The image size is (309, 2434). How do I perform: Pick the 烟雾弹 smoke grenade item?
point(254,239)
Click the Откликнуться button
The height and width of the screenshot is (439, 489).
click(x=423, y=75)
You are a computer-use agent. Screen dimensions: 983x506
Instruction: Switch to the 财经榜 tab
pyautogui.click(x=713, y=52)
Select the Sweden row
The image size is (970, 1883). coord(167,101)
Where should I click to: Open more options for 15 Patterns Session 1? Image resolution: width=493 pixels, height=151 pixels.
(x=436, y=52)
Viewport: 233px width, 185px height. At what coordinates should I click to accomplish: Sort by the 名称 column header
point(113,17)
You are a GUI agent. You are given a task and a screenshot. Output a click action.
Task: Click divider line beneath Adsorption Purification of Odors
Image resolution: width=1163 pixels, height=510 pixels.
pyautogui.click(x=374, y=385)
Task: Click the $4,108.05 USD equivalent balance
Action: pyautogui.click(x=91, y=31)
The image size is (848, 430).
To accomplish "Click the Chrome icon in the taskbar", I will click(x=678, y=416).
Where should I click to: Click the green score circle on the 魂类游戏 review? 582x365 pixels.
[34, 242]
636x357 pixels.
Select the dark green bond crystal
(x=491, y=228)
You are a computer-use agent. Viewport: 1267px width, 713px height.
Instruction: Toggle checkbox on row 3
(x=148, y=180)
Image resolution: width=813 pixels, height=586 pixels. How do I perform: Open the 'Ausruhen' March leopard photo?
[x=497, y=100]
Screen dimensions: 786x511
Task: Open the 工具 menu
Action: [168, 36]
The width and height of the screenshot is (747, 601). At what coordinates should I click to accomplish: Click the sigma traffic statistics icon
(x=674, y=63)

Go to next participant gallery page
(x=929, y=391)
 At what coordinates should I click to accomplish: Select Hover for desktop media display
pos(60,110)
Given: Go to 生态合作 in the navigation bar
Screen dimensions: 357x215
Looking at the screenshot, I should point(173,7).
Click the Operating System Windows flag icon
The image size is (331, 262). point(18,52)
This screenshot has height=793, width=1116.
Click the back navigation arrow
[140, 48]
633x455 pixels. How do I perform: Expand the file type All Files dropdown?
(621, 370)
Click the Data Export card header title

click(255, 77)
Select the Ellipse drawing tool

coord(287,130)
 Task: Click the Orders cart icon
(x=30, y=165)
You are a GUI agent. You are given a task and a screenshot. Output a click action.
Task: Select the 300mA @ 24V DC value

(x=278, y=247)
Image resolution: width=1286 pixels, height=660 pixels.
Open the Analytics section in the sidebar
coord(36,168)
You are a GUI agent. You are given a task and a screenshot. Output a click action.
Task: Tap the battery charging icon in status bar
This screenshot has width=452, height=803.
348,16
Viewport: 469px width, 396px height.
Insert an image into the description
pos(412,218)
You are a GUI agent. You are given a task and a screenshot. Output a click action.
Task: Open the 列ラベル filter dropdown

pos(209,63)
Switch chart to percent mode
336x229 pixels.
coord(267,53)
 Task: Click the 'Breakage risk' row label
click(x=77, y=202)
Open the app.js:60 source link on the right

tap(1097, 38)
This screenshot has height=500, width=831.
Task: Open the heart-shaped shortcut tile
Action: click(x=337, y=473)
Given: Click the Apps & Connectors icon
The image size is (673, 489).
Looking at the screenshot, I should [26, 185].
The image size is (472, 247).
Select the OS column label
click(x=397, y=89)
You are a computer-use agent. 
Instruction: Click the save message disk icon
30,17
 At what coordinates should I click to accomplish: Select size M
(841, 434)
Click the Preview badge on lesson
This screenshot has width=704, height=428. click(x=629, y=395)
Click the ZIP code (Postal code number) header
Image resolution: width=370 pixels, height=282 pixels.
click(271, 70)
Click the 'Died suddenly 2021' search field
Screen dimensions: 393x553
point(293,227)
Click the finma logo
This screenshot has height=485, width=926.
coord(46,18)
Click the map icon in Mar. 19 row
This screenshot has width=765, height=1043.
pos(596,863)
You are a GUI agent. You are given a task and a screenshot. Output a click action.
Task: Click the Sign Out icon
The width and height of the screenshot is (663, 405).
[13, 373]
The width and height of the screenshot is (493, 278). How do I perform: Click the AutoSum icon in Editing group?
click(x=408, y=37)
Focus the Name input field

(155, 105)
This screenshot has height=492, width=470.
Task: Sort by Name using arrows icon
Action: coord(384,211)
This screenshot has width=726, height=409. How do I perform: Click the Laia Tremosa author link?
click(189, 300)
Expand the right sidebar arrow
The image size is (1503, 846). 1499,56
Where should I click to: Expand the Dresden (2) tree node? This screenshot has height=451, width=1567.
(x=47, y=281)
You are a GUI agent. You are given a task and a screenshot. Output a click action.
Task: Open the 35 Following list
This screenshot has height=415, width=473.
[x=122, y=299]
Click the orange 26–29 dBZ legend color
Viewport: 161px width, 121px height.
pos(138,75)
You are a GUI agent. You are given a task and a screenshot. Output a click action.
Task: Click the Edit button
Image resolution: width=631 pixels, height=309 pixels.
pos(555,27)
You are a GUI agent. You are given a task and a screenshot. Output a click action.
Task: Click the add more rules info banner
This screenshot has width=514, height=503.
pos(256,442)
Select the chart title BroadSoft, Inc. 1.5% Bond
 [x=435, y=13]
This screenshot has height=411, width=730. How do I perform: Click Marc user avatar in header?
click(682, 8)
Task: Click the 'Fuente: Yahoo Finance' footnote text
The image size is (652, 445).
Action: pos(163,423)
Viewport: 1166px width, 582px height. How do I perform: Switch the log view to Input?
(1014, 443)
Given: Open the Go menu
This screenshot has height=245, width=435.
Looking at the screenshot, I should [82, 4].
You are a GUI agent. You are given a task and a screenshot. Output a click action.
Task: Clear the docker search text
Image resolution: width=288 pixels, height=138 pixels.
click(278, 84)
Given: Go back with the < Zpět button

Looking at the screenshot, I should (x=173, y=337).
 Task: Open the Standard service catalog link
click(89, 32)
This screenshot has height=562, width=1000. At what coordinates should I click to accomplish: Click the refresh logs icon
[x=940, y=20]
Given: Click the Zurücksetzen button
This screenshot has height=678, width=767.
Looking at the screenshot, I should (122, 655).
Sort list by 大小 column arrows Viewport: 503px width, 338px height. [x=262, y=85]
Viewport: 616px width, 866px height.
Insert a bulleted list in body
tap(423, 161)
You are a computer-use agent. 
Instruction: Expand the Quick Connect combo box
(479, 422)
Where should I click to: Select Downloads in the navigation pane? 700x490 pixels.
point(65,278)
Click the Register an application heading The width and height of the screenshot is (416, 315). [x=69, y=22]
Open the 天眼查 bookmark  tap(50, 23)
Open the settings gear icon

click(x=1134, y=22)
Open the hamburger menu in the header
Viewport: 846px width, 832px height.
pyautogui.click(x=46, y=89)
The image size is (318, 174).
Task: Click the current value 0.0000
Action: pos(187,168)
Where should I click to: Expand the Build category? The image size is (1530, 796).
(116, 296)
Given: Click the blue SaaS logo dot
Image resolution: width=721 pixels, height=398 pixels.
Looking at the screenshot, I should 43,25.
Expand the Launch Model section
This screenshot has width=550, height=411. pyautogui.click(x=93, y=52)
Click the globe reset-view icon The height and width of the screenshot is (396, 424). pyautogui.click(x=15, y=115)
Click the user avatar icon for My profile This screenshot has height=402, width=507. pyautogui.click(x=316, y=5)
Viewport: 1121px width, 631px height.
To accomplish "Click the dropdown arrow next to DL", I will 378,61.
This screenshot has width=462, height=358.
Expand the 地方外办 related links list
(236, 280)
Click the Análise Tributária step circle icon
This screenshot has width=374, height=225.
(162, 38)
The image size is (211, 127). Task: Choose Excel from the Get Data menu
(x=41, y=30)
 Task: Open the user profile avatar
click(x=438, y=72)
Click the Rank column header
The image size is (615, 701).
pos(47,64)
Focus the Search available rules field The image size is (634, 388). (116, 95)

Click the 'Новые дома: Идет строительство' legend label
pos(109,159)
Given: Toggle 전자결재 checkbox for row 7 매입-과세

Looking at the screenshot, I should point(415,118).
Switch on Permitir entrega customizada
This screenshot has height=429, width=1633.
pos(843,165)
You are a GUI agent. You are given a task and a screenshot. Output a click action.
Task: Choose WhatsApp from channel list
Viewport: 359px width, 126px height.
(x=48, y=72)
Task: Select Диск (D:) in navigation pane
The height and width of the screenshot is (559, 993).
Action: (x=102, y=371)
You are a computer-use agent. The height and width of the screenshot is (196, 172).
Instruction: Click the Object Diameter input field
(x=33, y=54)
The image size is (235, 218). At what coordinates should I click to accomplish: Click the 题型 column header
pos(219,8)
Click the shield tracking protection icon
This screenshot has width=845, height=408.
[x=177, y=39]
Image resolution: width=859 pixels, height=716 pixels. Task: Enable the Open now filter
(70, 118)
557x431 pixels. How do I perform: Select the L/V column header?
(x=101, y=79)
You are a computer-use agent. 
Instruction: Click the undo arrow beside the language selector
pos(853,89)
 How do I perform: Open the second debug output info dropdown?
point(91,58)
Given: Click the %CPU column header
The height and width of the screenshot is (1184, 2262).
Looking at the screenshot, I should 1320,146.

###

REQUIREMENTS:
Return, without any change, the part of the records that opens with the line containing "At what coordinates should I click to accomplish: Select size" and closes with the line containing "click(x=408, y=37)", including both of those lines.

CORRECT OUTPUT:
 At what coordinates should I click to accomplish: Select size M
(841, 434)
Click the Preview badge on lesson
This screenshot has width=704, height=428. click(x=629, y=395)
Click the ZIP code (Postal code number) header
Image resolution: width=370 pixels, height=282 pixels.
click(271, 70)
Click the 'Died suddenly 2021' search field
Screen dimensions: 393x553
point(293,227)
Click the finma logo
This screenshot has height=485, width=926.
coord(46,18)
Click the map icon in Mar. 19 row
This screenshot has width=765, height=1043.
pos(596,863)
You are a GUI agent. You are given a task and a screenshot. Output a click action.
Task: Click the Sign Out icon
The width and height of the screenshot is (663, 405).
[13, 373]
The width and height of the screenshot is (493, 278). How do I perform: Click the AutoSum icon in Editing group?
click(x=408, y=37)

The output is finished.